E um detalhe sobre a história (SPOILER – não leia se você não assistiu ao filme): como diabos os amigos de Doug reconheceram o colchão do amigo pendurado na estátua do Caesars Palace? Ele não parecia a qualquer outro? Bem, talvez vocês argumentem que eles concluíram que o colchão era de Doug porque, afinal, não apenas o amigo deles tinha sumido do quarto de hotel, mas também o colchão de sua cama. Ok, até “forçando um pouco a barra” podemos aceitar essa explicação. Mas daí vem outra pergunta: Doug não teria aproveitado que uma equipe subiu até o topo do hotel para tirar o colchão e, finalmente, sair dali? Afinal, ele estava se queimando no sol… mas não, um grupo de pessoas sobe até lá e nem o Doug e nem estas pessoas fazem com que ele saia do local. Sinistro! Esta parte do roteiro não me convenceu – ainda que, claro está, se não fosse por este “deslize”, o restante das confusões não teriam acontecido e este filme não existiria. 😉

Para os que gostam de saber o nome das pessoas envolvidas na parte técnica de cada projeto, destaco ainda o trabalho da editora Debra Neil-Fisher.

Atores secundários que acabam tendo um certo destaque em The Hangover: Ken Jeong como Mr. Chow, o mafioso chinês que acaba sendo enganado pelos amigos em noite de despedida de solteiro; Rachael Harris como Melissa, a namorada autoritária de Stu; Mike Epps como o Doug “negro”, vendedor de drogas que acaba sendo confundido com o noivo de Tracy; Matt Walsh como o Dr.

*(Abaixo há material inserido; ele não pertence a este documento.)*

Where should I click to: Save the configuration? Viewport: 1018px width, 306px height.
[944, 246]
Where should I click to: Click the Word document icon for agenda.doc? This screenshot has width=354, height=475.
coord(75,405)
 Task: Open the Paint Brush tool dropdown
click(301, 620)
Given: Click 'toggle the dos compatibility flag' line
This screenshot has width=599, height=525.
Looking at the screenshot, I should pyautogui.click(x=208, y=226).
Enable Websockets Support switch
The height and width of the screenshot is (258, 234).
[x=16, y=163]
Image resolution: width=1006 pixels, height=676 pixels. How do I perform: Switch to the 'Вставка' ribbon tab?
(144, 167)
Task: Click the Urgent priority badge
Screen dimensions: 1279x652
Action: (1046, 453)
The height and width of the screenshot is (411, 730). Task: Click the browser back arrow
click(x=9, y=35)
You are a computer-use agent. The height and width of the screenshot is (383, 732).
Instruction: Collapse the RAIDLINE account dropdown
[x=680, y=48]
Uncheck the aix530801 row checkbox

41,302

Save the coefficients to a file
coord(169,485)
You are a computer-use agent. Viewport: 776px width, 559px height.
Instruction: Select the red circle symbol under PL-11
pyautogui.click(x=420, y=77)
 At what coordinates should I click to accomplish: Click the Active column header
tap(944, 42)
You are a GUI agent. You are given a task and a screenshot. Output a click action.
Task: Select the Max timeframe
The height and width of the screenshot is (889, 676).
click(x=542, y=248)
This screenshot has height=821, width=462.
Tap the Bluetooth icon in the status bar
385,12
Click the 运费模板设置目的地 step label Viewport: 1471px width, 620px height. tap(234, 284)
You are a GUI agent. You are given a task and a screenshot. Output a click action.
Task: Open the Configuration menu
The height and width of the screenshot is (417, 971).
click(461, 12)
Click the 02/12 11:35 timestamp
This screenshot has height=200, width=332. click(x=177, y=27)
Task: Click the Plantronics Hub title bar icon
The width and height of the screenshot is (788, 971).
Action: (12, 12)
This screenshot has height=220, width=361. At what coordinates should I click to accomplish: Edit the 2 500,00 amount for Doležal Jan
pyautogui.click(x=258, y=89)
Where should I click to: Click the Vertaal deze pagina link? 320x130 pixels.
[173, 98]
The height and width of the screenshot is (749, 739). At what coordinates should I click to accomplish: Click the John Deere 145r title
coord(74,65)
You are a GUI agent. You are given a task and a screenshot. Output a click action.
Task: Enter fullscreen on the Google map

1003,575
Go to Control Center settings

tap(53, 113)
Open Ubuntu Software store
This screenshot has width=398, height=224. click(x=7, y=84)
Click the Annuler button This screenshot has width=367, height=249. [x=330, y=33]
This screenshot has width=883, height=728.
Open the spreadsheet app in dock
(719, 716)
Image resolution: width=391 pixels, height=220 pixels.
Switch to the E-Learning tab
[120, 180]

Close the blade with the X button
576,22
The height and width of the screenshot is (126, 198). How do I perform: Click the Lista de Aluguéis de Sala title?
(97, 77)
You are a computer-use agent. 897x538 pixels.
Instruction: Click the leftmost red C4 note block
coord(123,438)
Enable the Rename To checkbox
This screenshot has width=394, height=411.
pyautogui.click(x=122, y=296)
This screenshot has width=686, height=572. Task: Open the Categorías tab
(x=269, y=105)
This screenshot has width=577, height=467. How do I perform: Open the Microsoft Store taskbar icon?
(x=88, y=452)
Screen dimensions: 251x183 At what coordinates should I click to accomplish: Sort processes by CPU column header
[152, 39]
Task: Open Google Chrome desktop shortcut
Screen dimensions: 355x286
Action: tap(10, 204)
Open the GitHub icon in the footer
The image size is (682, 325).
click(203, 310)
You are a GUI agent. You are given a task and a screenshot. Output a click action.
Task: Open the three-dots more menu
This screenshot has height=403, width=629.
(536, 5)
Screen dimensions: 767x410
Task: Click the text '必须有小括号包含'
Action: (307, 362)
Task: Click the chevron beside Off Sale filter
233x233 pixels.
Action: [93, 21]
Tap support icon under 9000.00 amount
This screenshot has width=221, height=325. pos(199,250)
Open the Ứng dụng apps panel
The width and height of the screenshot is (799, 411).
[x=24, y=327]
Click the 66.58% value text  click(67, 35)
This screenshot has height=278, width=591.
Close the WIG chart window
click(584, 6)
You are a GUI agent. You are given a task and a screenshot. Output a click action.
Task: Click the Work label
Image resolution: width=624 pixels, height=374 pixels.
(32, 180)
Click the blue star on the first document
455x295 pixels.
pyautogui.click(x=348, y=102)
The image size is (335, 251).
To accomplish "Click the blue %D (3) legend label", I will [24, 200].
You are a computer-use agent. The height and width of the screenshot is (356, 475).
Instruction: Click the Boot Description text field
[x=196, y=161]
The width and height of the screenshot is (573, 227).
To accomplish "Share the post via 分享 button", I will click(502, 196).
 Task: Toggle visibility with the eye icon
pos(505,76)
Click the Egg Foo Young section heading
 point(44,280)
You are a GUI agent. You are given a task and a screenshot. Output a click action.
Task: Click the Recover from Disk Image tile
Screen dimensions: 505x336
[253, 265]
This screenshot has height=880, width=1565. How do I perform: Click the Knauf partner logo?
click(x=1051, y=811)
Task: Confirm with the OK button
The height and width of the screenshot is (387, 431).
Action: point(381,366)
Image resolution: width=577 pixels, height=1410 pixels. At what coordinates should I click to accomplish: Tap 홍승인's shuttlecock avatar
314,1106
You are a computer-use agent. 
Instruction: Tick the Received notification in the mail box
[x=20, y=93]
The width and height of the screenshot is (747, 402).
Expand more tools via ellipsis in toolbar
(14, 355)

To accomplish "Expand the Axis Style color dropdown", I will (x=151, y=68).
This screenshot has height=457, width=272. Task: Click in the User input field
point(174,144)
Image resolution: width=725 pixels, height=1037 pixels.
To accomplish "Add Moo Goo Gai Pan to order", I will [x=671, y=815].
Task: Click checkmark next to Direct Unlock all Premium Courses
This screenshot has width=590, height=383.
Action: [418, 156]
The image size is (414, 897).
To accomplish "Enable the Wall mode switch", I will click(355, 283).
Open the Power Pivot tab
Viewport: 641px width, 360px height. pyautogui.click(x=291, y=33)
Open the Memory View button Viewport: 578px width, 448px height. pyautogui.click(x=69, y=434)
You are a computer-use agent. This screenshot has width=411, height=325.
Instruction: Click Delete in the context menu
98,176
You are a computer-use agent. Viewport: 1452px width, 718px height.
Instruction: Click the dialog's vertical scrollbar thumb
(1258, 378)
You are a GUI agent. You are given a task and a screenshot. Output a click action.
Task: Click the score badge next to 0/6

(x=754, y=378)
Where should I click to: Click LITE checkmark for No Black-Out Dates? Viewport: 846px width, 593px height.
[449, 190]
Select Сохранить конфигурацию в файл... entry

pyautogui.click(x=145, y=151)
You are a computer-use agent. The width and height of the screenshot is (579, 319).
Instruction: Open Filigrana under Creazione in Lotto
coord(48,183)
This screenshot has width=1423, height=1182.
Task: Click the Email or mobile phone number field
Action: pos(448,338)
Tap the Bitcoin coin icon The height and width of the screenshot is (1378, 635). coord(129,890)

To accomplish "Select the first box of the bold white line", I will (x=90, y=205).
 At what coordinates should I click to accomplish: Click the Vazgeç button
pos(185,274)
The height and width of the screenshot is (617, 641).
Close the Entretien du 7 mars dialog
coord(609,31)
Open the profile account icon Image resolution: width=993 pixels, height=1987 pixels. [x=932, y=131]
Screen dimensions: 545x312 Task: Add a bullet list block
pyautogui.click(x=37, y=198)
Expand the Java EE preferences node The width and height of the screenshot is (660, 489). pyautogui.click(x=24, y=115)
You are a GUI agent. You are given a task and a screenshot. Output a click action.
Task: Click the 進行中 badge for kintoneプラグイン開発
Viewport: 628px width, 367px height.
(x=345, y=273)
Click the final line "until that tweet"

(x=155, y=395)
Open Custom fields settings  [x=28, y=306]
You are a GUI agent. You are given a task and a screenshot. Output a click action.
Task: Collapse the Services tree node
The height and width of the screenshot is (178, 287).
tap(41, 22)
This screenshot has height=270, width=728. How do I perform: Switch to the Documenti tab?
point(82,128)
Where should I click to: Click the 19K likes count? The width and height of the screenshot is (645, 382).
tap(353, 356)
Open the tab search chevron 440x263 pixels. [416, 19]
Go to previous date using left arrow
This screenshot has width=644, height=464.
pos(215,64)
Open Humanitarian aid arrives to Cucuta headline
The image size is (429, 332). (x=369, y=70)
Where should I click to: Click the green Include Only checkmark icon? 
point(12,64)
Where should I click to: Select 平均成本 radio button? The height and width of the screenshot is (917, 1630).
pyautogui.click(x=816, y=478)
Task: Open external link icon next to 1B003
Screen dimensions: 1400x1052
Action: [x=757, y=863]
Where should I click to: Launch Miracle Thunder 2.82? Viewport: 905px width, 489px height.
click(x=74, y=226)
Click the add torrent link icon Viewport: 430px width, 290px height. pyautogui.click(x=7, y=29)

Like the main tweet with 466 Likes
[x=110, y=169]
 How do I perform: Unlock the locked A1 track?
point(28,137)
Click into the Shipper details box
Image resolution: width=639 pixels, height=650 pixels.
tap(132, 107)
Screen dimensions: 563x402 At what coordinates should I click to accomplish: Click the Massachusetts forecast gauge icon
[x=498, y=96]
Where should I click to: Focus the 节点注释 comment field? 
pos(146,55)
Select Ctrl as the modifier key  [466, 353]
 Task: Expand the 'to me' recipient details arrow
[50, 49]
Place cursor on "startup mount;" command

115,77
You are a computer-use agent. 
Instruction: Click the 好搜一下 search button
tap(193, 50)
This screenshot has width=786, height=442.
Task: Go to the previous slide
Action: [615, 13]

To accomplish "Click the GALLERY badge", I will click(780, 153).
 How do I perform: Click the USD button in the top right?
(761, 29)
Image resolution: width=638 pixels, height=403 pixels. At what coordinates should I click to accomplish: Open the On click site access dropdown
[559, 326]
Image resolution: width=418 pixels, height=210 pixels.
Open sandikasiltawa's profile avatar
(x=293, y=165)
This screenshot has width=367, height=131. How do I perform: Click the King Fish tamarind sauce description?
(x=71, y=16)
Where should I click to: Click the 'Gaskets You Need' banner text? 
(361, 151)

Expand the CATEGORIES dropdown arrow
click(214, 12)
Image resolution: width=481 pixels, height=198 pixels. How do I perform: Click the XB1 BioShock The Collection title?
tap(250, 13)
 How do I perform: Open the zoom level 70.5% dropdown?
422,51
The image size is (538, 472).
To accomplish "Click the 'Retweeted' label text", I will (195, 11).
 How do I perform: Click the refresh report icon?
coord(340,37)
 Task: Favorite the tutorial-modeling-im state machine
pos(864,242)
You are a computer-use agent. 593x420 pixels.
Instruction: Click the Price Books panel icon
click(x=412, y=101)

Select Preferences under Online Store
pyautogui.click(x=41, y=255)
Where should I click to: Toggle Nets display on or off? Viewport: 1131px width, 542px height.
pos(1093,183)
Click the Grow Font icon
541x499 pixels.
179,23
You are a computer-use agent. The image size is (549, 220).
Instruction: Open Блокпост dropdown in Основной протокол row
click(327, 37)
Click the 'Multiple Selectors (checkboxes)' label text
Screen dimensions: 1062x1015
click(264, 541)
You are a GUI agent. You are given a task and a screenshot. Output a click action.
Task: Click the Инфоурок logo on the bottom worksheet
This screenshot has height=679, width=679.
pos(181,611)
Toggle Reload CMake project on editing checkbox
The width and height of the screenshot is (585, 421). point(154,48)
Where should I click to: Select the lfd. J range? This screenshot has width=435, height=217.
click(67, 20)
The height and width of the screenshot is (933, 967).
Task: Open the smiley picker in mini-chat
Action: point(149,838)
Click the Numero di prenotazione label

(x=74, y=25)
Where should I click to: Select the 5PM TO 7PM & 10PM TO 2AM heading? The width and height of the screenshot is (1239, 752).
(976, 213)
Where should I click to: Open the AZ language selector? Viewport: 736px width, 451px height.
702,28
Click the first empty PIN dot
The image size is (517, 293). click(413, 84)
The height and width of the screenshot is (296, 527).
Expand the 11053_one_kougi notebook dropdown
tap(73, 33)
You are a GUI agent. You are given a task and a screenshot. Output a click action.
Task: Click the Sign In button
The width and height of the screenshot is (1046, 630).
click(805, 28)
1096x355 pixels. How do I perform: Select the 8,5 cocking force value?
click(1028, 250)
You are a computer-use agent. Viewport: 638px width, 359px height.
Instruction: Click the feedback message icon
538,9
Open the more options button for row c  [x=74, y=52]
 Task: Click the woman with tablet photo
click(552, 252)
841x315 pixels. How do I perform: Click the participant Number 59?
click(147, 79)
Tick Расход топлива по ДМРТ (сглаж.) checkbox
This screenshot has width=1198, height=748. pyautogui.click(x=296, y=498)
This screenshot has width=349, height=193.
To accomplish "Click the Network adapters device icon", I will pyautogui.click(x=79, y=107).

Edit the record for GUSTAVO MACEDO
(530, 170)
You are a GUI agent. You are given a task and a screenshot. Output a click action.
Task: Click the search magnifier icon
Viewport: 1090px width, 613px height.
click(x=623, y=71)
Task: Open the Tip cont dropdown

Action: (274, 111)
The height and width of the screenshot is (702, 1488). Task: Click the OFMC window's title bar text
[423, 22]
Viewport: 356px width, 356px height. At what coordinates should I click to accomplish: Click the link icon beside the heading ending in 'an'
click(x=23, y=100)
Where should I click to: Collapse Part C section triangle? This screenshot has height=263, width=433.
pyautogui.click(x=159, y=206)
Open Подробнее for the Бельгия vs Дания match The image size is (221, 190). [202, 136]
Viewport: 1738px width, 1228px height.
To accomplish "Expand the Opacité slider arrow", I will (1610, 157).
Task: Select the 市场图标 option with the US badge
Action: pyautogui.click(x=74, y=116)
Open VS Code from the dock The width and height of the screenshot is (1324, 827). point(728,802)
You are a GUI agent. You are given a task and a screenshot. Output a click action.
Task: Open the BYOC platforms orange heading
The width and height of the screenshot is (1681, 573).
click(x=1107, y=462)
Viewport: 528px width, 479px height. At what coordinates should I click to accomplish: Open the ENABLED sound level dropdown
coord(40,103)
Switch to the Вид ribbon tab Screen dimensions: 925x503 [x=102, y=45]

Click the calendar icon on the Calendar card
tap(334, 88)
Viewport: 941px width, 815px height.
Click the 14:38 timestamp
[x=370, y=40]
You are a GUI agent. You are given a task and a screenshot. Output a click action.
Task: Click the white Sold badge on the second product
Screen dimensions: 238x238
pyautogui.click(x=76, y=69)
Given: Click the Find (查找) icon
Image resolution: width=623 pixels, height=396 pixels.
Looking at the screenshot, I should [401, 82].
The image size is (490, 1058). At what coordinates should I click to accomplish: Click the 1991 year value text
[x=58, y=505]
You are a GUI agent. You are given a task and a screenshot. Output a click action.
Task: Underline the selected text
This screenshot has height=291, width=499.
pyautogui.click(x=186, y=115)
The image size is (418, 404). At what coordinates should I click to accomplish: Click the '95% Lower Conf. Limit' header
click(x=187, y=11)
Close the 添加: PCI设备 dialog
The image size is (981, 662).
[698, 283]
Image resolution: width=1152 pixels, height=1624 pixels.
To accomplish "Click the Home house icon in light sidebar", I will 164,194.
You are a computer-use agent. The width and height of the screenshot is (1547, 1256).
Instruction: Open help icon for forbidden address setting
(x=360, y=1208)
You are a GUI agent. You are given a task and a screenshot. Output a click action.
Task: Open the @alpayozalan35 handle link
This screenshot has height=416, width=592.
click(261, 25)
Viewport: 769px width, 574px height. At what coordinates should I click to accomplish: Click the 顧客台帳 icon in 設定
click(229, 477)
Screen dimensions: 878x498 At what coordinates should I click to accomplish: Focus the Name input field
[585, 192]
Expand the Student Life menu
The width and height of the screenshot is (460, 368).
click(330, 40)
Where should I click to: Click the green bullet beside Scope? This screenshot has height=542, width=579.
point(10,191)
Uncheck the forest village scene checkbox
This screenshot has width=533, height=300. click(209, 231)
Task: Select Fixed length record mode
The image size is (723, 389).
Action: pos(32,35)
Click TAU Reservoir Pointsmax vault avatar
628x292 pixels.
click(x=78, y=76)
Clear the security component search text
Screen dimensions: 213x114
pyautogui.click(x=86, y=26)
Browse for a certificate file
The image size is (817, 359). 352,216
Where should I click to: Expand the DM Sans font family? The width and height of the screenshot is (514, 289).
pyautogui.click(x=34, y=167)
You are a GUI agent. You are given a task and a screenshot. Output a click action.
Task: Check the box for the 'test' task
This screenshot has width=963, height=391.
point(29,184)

Valsh, que atendeu Phil no hospital; e Jernard Burks como Leonard, o braço direito de Mike Tyson.

The Hangover registra uma nota bastante decente para o gosto dos usuários do site IMDb: 8,1. Os críticos que tem textos linkados no Rotten Tomatoes praticamente acompanham esta nota: no site estão registrados 150 textos positivos e 42 negativos para esta produção (o que lhe garante uma aprovação de 78%).

Até o momento, The Hangover foi indicado a cinco prêmios – todos no Teen Choice Awards – mas, no final, não levou nenhum deles para casa.

Achei interessante que o site IMDb divulga como site oficial do ator Justin Bartha o seu Twitter – vale dar uma conferida.

CONCLUSÃO: Mais um filme da série “faremos-você-rir-com-piadas-idiotas-e-tirando-sarro-de-quem-aparecer-pelo-caminho”. Fenômeno das bilheterias nos Estados Unidos e em outros mercados pelo mundo, The Hangover deve ter caído no gosto popular porque é facilmente reconhecido como uma história “plausível sobre uma grande bebedeira”. Mas, francamente, ele é menos engraçado do que poderia ser. Fazendo piadas com personagens como um bebê, uma stripper, um lerdo alternativo e um chinês mafioso afeminado, este filme é daqueles sucessos de bilheteria fácil e que não convence. Honestamente, ele deveria entrar para o pacote de “filmes-para-ver-quando-não-houver-nada-melhor-para-fazer”. Algum divertimento e alguma risada ele até que arranca… para não dizer que The Hangover é um completo desperdício.